Collection entries:
+ + + + +
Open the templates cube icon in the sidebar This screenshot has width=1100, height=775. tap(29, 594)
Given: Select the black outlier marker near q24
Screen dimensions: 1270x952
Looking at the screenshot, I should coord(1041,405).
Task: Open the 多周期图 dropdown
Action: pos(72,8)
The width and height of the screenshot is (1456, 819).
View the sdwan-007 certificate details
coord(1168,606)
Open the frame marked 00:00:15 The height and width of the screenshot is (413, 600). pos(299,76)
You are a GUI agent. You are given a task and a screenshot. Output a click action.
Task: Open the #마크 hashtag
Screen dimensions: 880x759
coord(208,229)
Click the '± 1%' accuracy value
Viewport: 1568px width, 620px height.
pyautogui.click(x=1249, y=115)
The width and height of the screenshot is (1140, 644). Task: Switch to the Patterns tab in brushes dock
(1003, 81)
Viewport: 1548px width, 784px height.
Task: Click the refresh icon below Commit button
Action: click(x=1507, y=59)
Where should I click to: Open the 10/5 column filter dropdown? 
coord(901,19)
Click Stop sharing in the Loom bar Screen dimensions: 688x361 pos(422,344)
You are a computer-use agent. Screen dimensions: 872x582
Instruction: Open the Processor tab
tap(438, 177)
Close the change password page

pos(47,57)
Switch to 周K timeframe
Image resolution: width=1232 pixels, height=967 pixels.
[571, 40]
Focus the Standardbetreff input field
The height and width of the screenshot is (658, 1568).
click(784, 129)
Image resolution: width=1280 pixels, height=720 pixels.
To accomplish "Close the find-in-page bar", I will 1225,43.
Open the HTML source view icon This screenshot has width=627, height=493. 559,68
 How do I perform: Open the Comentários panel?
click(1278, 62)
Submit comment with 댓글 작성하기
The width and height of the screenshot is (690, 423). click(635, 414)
+ + + + +
Copy out everything in the data from the very start down to the line containing "coord(1168,606)", with both ends included and each line kept exactly the same.

RIGHT ANSWER:
Open the templates cube icon in the sidebar This screenshot has width=1100, height=775. tap(29, 594)
Given: Select the black outlier marker near q24
Screen dimensions: 1270x952
Looking at the screenshot, I should coord(1041,405).
Task: Open the 多周期图 dropdown
Action: pos(72,8)
The width and height of the screenshot is (1456, 819).
View the sdwan-007 certificate details
coord(1168,606)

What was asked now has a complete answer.